Give again every line from the one with "Image resolution: width=1300" through the last line of the data, exactly, and leave out the lines before it.

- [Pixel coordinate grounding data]
---+---

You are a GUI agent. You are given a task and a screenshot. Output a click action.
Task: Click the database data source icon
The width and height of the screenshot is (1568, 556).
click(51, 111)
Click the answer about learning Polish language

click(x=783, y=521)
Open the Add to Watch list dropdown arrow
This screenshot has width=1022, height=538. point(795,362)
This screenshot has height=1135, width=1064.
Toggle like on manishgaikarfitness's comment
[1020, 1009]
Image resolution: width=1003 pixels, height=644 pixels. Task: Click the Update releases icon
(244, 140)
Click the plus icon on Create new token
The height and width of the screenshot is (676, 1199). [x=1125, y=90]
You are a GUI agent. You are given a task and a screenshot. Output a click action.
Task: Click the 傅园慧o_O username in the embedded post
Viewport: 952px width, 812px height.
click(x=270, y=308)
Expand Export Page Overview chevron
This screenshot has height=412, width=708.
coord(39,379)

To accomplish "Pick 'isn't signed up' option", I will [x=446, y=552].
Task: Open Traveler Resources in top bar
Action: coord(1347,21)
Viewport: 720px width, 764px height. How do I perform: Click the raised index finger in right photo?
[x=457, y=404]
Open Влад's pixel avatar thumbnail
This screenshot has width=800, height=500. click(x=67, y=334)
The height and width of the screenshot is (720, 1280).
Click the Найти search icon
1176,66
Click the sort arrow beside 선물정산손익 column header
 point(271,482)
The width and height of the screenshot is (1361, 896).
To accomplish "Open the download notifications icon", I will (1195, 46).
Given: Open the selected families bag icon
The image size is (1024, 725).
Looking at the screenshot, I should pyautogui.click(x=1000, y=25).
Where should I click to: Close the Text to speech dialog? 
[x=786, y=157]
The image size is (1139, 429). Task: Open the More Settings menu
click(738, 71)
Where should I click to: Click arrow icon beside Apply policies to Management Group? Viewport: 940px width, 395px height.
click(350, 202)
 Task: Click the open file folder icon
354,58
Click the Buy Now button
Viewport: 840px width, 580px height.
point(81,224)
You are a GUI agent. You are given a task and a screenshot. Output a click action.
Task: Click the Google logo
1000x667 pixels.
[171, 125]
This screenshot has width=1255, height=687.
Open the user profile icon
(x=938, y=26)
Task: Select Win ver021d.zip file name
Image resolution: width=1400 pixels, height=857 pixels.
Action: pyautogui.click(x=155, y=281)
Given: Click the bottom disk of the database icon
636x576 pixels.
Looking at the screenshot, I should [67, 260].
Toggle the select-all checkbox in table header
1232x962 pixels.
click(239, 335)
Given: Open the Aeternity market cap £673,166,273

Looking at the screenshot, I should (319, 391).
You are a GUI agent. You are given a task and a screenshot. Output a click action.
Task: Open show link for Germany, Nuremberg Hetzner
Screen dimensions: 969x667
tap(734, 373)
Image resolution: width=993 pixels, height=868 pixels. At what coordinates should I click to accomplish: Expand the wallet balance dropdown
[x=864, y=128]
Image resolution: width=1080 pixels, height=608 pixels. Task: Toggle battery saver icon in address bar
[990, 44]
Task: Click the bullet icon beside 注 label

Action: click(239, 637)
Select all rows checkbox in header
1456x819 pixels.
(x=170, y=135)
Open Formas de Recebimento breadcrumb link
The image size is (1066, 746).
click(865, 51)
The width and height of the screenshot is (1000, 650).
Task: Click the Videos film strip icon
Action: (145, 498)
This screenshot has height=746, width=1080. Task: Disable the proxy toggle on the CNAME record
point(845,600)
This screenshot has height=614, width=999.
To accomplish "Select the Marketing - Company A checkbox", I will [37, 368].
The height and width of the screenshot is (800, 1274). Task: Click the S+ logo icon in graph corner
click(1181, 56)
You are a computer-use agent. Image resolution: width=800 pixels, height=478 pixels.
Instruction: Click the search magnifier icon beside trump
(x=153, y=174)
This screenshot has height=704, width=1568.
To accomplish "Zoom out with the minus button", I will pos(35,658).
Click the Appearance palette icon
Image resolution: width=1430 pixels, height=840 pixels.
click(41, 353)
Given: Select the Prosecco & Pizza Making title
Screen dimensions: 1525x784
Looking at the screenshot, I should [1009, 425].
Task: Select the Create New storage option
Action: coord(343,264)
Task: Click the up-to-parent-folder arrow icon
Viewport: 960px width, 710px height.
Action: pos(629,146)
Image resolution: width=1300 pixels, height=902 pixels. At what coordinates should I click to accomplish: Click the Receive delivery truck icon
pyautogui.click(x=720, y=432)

---+---

- [Solution to the problem]
Image resolution: width=1300 pixels, height=902 pixels. At what coordinates should I click to accomplish: Click the Receive delivery truck icon
pyautogui.click(x=720, y=432)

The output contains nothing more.